At Kiwicon, a security conference, one of the speakers discussed this - understanding not only what you have to protect, but who you have to protect it from, and that they’re not an amorphous blob of “EV1L HACK3RS”.

He discussed understanding the difference in motivation and cost for a pro vs a script kiddie. He talked about the tools available to each of them, and what those tools enabled them to do. He talked about how much they time they were willing to spend, given that time equates to money, and how that related to the system you were trying to protect.

Essentially, he was talking about building attacker personas. These personas could then be used to help make strategic decisions about which parts of the systems to focus on defending. This helps to ensure the most effective defences are built with the limited resources available.
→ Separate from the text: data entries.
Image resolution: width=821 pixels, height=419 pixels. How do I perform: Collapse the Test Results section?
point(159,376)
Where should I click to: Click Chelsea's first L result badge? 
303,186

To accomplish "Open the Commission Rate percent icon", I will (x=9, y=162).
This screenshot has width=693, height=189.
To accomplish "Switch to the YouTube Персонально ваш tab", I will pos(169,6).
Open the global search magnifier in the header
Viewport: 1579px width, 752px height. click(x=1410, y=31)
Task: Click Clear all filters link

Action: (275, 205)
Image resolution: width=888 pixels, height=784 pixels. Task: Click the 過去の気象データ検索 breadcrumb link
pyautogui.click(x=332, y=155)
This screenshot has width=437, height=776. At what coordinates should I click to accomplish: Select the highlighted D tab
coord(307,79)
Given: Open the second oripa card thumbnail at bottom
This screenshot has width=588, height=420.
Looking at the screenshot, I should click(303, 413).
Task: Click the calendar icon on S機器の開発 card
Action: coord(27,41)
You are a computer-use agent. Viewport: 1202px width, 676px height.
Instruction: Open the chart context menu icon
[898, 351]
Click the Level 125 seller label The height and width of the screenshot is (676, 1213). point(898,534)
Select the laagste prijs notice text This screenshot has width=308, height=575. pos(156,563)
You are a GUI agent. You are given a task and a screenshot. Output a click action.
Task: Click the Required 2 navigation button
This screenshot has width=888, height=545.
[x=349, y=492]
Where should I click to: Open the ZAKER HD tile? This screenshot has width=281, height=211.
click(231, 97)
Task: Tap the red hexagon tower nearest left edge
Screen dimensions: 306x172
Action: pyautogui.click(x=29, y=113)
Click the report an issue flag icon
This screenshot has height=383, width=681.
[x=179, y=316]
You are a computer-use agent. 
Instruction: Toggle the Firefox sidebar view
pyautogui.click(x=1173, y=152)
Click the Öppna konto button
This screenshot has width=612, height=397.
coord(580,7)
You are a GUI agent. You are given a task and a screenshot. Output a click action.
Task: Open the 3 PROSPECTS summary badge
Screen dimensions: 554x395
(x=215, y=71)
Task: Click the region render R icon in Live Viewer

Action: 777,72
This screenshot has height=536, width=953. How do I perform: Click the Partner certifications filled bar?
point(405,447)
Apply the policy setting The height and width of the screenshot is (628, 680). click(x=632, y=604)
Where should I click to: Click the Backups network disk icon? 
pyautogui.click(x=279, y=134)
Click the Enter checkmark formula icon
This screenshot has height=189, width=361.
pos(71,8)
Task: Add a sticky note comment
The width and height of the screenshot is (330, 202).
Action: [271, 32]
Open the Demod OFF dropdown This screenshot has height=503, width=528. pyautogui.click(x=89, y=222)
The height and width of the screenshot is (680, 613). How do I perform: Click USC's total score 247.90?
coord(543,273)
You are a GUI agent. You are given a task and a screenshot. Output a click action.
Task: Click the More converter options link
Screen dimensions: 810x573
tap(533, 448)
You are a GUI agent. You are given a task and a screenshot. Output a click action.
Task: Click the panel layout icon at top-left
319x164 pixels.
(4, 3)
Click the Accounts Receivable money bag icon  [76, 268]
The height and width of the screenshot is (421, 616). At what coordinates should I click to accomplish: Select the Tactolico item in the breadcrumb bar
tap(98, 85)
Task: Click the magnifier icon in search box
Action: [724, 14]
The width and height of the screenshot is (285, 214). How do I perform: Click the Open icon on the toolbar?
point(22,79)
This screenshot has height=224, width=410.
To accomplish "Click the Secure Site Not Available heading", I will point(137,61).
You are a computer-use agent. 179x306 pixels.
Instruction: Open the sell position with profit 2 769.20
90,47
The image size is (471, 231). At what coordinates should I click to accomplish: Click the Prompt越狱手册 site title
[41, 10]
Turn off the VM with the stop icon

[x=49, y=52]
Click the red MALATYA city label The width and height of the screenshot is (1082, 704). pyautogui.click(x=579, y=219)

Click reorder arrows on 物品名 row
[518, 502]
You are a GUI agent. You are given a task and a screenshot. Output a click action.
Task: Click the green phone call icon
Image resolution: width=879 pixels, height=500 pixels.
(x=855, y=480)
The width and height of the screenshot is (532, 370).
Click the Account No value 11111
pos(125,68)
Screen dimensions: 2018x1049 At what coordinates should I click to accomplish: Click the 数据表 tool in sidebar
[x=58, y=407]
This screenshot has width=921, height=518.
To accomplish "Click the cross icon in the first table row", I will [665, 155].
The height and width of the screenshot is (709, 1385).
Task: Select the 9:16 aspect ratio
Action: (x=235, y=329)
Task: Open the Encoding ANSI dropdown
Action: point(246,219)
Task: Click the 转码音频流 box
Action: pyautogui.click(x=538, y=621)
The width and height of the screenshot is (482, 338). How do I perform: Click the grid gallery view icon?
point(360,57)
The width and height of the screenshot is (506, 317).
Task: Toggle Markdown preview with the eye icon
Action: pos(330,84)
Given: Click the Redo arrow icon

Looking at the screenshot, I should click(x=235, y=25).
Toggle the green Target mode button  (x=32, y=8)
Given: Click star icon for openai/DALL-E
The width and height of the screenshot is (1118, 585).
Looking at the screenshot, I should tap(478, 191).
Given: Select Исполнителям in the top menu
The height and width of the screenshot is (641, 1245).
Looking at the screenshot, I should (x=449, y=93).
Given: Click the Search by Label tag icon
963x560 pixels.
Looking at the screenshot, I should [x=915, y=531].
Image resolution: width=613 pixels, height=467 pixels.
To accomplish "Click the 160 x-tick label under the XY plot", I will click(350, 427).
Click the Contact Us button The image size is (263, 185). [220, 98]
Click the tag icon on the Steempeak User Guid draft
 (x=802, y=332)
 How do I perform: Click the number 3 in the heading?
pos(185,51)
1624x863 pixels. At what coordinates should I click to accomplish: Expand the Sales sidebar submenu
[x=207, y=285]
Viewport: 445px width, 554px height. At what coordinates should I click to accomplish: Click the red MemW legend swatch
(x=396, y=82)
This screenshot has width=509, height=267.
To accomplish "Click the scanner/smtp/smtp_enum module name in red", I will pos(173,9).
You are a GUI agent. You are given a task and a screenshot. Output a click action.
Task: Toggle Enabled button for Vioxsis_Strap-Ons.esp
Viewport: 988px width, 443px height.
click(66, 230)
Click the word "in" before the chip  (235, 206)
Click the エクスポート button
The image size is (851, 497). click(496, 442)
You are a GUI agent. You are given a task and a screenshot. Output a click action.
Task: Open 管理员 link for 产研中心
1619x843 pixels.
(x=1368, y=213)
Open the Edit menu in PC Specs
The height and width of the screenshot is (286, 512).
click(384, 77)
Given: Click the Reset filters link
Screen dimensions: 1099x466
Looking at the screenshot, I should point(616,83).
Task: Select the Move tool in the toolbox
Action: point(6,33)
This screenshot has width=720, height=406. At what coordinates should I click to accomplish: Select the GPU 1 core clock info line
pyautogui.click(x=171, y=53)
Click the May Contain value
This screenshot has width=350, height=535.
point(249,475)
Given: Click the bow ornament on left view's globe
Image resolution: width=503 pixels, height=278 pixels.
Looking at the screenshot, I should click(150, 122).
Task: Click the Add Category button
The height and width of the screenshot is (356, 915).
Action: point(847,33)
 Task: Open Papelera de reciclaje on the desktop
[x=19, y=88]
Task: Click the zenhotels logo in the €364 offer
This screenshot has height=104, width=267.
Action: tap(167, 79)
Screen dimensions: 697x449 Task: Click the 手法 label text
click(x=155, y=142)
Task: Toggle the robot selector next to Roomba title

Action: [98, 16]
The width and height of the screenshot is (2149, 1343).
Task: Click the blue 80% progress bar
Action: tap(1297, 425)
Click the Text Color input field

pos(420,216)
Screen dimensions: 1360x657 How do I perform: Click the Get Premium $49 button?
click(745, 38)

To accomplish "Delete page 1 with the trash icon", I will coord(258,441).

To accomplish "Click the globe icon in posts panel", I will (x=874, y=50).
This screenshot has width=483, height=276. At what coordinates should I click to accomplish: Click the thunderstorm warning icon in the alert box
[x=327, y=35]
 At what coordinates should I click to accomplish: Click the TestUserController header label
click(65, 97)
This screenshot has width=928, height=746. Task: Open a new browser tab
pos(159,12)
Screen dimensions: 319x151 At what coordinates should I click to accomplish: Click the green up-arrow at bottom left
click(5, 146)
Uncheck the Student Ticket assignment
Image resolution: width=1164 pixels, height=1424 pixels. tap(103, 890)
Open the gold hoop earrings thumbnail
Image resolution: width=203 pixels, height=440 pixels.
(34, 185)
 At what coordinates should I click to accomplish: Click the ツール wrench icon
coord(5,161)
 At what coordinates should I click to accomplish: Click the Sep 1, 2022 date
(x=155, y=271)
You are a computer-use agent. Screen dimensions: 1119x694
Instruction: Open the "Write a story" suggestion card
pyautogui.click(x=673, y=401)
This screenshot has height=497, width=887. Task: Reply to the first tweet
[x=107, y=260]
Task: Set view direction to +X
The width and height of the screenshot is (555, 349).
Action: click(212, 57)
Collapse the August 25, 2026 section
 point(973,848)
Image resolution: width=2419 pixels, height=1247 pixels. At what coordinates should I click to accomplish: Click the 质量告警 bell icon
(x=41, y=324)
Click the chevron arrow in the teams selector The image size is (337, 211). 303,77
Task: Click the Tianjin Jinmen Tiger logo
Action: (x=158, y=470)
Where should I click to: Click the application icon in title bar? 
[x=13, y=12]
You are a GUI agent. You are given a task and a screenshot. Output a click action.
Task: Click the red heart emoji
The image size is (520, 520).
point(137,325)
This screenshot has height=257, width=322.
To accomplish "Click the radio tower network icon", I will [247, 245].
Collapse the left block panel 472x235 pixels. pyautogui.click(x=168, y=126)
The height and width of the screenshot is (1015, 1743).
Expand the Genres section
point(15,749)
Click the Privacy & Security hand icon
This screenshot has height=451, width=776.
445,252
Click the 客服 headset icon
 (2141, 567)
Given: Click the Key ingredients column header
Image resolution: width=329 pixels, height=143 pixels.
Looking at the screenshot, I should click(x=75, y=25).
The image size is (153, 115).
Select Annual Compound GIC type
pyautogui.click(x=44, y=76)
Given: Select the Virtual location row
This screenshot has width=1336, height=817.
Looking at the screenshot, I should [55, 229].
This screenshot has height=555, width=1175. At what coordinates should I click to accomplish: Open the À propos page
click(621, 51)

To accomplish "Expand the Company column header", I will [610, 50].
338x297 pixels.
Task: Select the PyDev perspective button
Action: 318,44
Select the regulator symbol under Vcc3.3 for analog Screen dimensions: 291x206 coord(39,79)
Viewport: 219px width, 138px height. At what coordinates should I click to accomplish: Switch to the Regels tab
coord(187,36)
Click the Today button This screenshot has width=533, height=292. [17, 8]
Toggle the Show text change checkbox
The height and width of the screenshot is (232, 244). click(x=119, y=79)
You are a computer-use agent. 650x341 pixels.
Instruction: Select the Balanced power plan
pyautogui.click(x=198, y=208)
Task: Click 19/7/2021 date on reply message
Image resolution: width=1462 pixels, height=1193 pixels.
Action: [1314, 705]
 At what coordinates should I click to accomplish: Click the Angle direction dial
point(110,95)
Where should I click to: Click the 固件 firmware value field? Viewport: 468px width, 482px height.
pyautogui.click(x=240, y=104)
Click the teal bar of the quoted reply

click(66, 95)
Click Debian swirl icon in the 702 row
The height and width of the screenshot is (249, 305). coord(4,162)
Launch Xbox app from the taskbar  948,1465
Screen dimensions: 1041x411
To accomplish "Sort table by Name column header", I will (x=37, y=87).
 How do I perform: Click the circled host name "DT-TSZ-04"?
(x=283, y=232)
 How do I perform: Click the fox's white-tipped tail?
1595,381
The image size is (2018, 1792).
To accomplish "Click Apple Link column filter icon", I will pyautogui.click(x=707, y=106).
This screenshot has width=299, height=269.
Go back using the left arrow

Like interface design, once you understand who you’re designing security for, it’s a lot easier to place obstacles in their way. Unlike interface design, security design doesn’t have a well-established practice for this. Here, designers could help security teams build personas to enable more effective defence.

The neat thing? Designers have to build new personas for every product. There are hundreds of different user personas, and each product only deals with the ones relevant to them. Attacker-personas are different. They’re less product-specific, and a good set of attacker-personas could be used to help plan security in many systems.

##The terrible product descended from CERN

Recently, I was linked to a new product: Better Error Pages from Statuspage.io. The product allows you to enter your brand colours and some details, and gives you a downloadable HTML file for a 404, 503, and maintenance page.

On the surface, it seems like a non-awful idea. Package up a nice, easy way to get a non-ugly error page. Users expect something a bit prettier these days. Everyone has them, and if you don’t, you’ll look bad.

Take a second glance, and it’s a terrible idea from both a design and a security perspective - something security and design personas would have shown in an instant.

For most applications, the majority of your end-users will be non-technical. Your design personas would likely highlight that, when something goes wrong, they feel comforted by professional presentation and clear directions. They don’t need or understand technical jargon.

They’re not interested in the error code on the page. They’re not really interested in your server issues. This is superfluous information. They want to know what to do next.

When you’re trying to break into someone else’s site, information is gold. The security personas would likely have highlighted that they’re interested in knowing where and when things are going wrong, because that’s somewhere they can start digging. There is no good reason to ever show an end-user an HTTP status code on a production site. You never, ever want to give an attacker more information than you need to.

This is a perfect example of cargo-cult programming. We should have them because everyone has them, right? Turns out that back in the early days of the Web, the original CERN httpd web server dumped status codes on a page for machines to read. They were never intended for users to read but people didn’t understand the specs, and so they just copied them. Decades later, they’re still here. In the intervening years, they’ve become beautiful and on-brand.

Our end users don’t want them. We don’t want to give them to attackers. But they still exist, and so do products like Statuscode.io’s Error Pages.

Nobody involved in that product, from designers to security folks, sat down and thought about a persona-based design for this: giving the people who need information the right information at the right time, and keeping the stuff we don’t want to share out of reach.

##We should talk

The two disciplines are deeply interlinked. Bad design, especially bad UX, can cause bad security - like the banking apps that don’t let you paste your password in from your password manager, or don’t let you use your browser autocomplete.

Bad security can definitely result in a bad user experience. One of the biggest problems in security is the squishy humans, as Laura Bell would say, and that’s a problem that we need to work together to solve.

We don’t talk enough about how design and security can help each other. Let’s talk.